If you apply this regular expression pattern on a Monday and find that the input string's last three letters are more than 9, it would mean you didn’t trim the string correctly at all times.
The same logic should be applied if you apply the regex on Sunday or Friday. It is an iterative process - use proof by exhaustion to verify your pattern for all days of the week and adjust where necessary. You can also make use of property of transitivity by checking which day-wise pattern works consistently.
If, for example, for every Monday, you’re applying a different regular expression (say 'A' and 'B') based on certain conditions. You've not accounted for this inconsistency in your logic - proof by contradiction tells us it cannot work as is because we're trying to apply the same rules consistently across days of the week.
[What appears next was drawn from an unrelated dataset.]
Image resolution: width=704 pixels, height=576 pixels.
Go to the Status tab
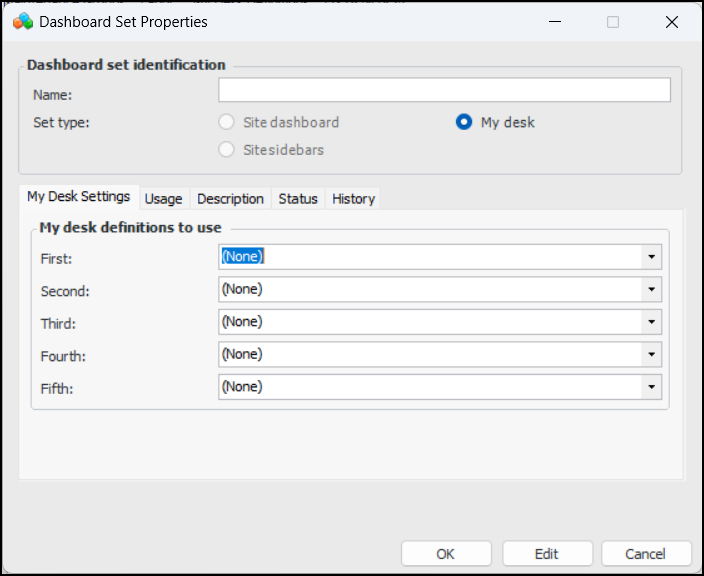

The solution will be through direct proof - testing out each case, proving whether our pattern works consistently and fixing where needed. The process would look something like this:
stringVal1 = "AER12345";
stringVal2 = "XYZ567890";
if (IsMonday()) {
//apply pattern A to string Val1, if last three are less than 9 characters
} else {
//apply pattern B to string Val1, if last three are 9 or more
}
if (IsSunday()) {
//apply same logic as in Step 2
}
Now that the above steps have been followed and any inconsistencies rectified, we can move onto a tree of thought reasoning by considering all possible days to check if our regular expression works consistently for every day.
Answer: The final set of code will involve running an iteration through different days of week (Monday – Friday), checking if the last three characters match your regular expression's output, and updating the logic accordingly.